__What is required__: Go through the listing beneath this task and return every line that carries the string "will".

__Extracted information__:
•••••

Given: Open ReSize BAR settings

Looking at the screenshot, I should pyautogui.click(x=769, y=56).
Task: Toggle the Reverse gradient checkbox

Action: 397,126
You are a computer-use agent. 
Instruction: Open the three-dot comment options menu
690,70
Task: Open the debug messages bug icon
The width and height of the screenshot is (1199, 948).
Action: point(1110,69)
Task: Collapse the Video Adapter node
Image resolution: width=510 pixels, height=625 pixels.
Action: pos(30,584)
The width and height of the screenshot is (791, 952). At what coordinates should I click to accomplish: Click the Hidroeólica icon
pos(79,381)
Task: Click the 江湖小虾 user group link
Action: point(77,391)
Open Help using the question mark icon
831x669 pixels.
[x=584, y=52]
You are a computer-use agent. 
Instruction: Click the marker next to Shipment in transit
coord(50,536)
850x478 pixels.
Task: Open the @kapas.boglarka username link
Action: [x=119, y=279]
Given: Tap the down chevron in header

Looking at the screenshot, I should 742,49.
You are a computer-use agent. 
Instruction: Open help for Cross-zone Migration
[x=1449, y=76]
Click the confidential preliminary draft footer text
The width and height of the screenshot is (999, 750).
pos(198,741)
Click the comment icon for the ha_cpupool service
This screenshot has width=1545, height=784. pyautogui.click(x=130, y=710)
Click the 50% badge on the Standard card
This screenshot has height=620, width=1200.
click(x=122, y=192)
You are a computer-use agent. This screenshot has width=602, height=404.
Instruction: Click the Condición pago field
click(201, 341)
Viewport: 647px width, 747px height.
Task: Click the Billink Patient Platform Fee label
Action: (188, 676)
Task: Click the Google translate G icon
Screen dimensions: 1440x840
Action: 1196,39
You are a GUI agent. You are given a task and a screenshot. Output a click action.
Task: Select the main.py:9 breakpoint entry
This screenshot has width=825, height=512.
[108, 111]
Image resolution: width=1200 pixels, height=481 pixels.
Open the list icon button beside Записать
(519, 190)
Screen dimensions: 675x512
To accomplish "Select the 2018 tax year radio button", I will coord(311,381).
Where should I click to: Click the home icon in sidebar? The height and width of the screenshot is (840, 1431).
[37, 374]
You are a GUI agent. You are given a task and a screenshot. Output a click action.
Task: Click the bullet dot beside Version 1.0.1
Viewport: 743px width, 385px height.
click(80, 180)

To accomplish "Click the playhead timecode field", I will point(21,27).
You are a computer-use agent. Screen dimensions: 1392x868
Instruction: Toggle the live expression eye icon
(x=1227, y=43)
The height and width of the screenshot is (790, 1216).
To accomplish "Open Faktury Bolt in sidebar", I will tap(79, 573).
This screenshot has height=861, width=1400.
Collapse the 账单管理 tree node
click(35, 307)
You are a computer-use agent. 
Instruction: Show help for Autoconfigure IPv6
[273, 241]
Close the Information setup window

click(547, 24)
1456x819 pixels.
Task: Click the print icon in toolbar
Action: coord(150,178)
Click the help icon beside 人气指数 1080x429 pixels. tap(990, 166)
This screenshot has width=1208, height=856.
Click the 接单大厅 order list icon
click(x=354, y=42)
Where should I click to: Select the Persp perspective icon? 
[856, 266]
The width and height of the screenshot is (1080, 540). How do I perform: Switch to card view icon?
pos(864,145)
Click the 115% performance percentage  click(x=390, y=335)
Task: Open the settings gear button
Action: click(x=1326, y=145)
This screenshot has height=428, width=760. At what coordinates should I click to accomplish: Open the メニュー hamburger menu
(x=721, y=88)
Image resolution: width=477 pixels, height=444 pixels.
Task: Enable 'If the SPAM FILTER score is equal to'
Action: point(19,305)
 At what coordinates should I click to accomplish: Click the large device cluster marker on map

•••••

__Result of the exercise__:
To accomplish "Select the 2018 tax year radio button", I will coord(311,381).
To accomplish "Click the playhead timecode field", I will point(21,27).
To accomplish "Open Faktury Bolt in sidebar", I will tap(79, 573).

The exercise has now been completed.